MOTIFS DE LA DECISION
L’article R. 321-2 du code de la sécurité sociale prévoit que : « En cas d’interruption de travail, l’assuré doit envoyer à la caisse primaire d’assurance maladie, dans les deux jours suivant la date d’interruption de travail, et sous peine de sanctions fixées conformément à l’article L. 321-2, une lettre d’avis d’interruption de travail indiquant, d’après les prescriptions du médecin, la durée probable de l’incapacité de travail ».
L’assuré a ainsi 48 heures pour transmettre son arrêt de travail à la Caisse.
L’article R. 323-12 du même code ajoute que « la caisse est fondée à refuser le bénéfice des indemnités journalières afférentes à la période pendant laquelle son contrôle a été rendu impossible ».

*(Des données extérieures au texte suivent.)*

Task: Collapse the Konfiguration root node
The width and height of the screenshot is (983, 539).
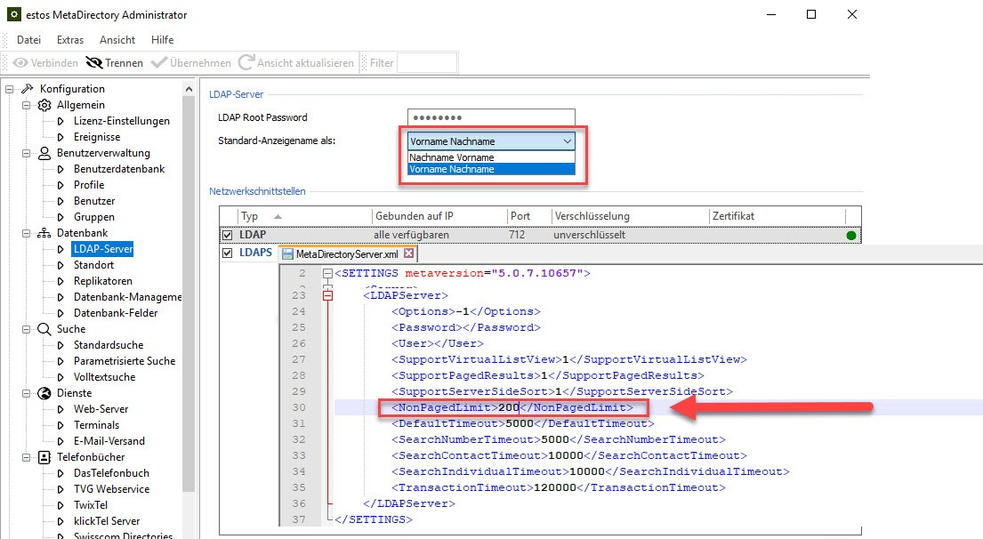Action: [x=10, y=89]
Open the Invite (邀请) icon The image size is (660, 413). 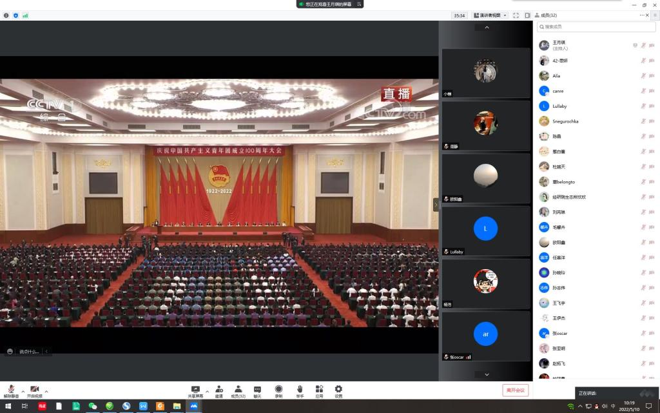pos(219,389)
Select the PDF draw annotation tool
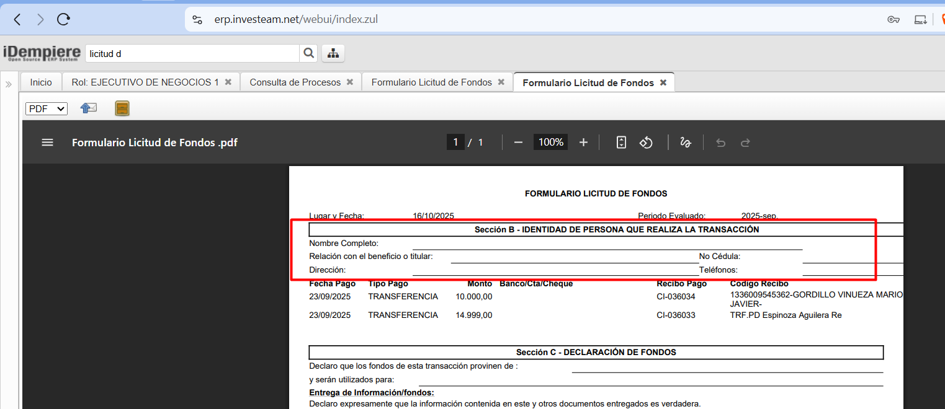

L’article L. 323-6 du même code dispose que " le service de l’indemnité journalière est subordonné à l’obligation pour le bénéficiaire : […] 2° De se soumettre aux contrôles organisés par le service du contrôle médical prévus à l’article L. 315-2 ".
En l’espèce, Madame [I] allègue avoir transmis ses prolongations d’arrêt de travail à la Caisse dans le délai de 48 heures, par lettre simple, ainsi qu’à son employeur par mail dans le même temps.

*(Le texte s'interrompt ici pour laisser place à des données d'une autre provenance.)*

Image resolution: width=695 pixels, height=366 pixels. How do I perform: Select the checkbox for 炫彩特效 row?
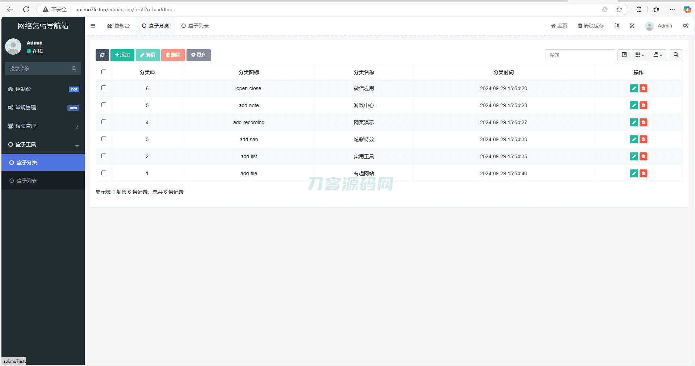(104, 139)
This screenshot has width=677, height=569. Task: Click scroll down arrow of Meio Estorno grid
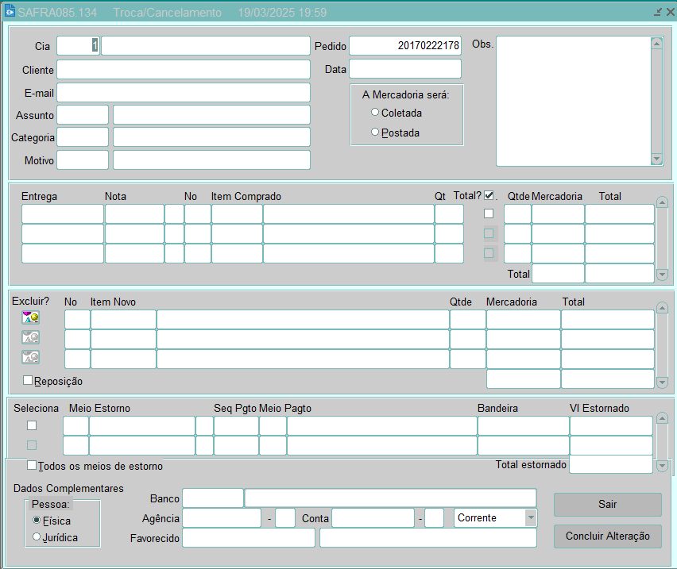663,466
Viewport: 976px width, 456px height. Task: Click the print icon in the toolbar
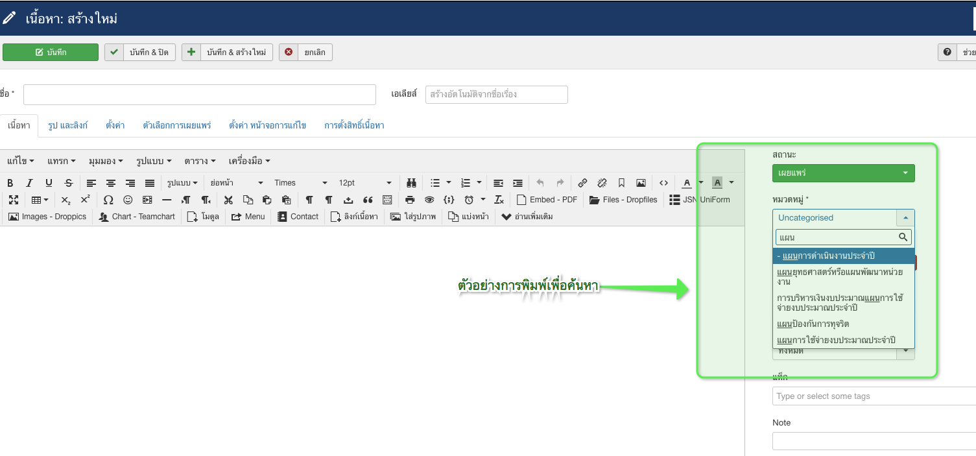coord(410,200)
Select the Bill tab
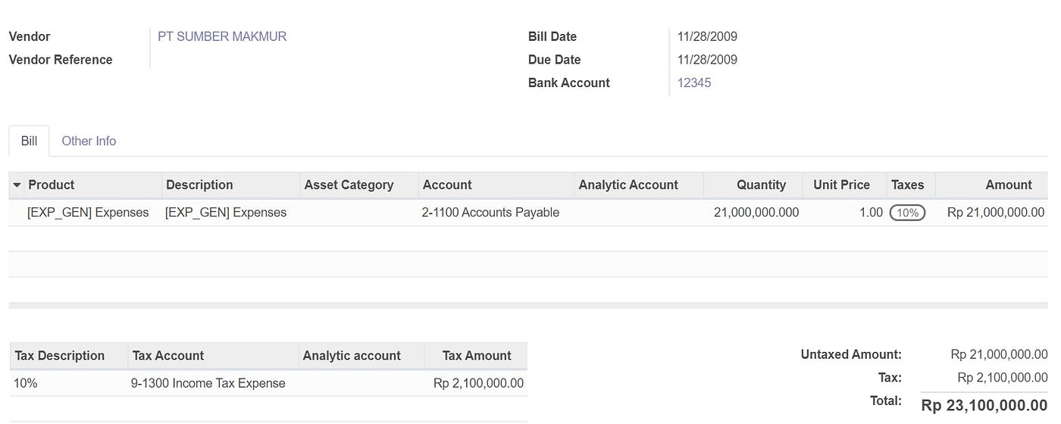1061x424 pixels. tap(29, 141)
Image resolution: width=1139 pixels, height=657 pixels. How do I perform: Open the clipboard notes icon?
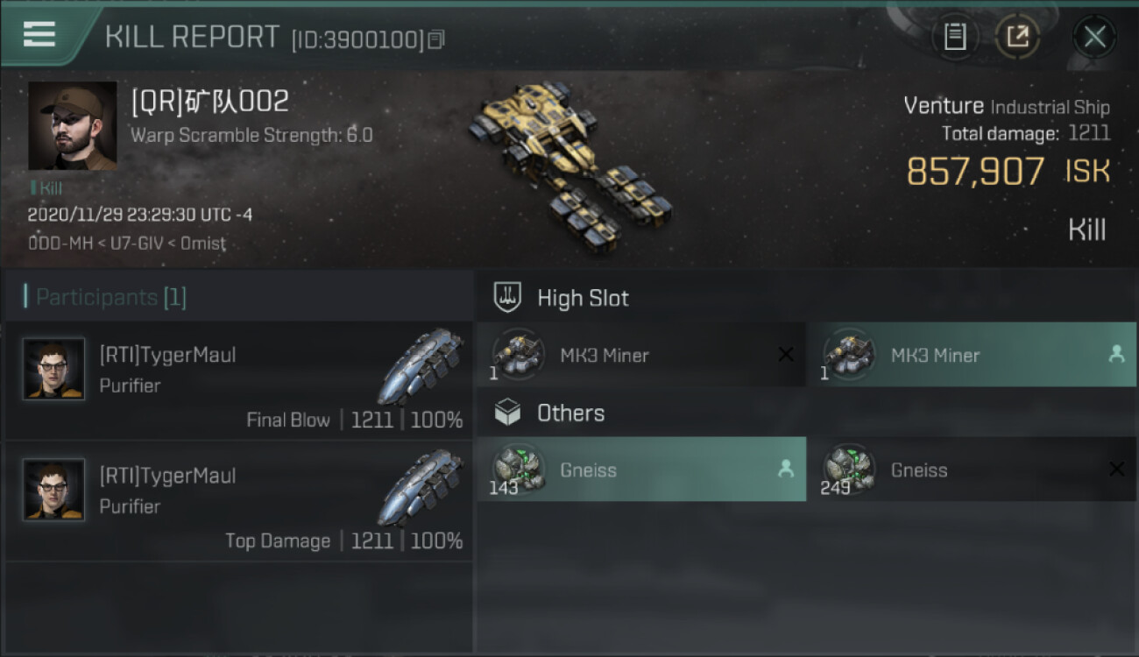(954, 37)
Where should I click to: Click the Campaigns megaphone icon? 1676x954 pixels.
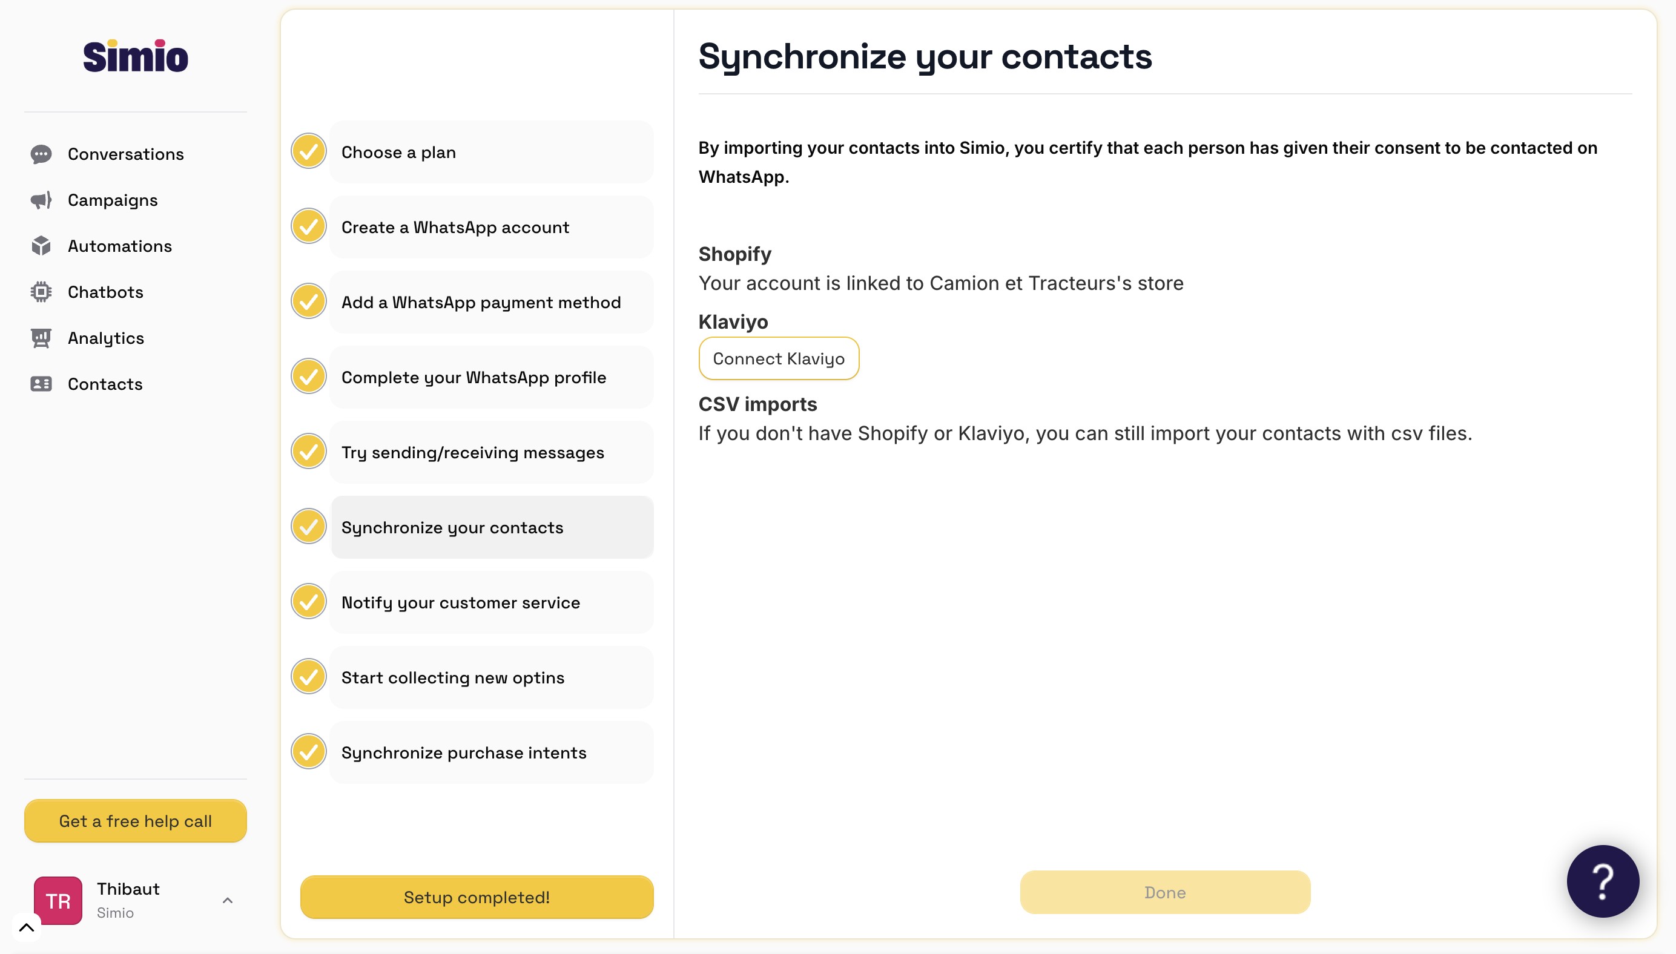tap(41, 200)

Il ressort de la décision de la CRA de la CPAM de la [Localité 1] que : " elle produit un mail adressé à son employeur le 14 décembre 2024 que celui-ci a transféré à son cabinet comptable le 16 décembre 2024 en mentionnant transmettre l’arrêt de travail de l’assurée.
Elle produit également un second mail adressé à son employeur le 23 janvier 2025 auquel celui-ci a répondu avoir bien reçu le message et transmis au cabinet comptable ".

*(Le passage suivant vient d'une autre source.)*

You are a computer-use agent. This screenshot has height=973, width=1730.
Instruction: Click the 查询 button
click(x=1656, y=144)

Le tribunal estime que la preuve est ainsi rapportée de ce que les formalités dues par Madame [I] ont été effectuées.
En conséquence, la CPAM sera condamnée à verser à Madame [I] les indemnités journalières pour les périodes du 14 au 27 décembre 2024 et du 23 janvier au 7 février 2025, ainsi qu’aux dépens.
PAR CES MOTIFS
Le Tribunal, statuant publiquement par mise à disposition au greffe, par jugement contradictoire, et rendu en premier ressort,
CONDAMNE la Caisse Primaire d’Assurance Maladie de la [Localité 1] à verser à Madame [X] [I], en deniers ou quittances, les indemnités journalières pour les périodes du 14 au 27 décembre 2024 et du 23 janvier au 7 février 2025 ;
CONDAMNE la Caisse Primaire d’Assurance Maladie de la [Localité 1] aux dépens.
Ainsi dit et jugé les jour, mois et an susdits.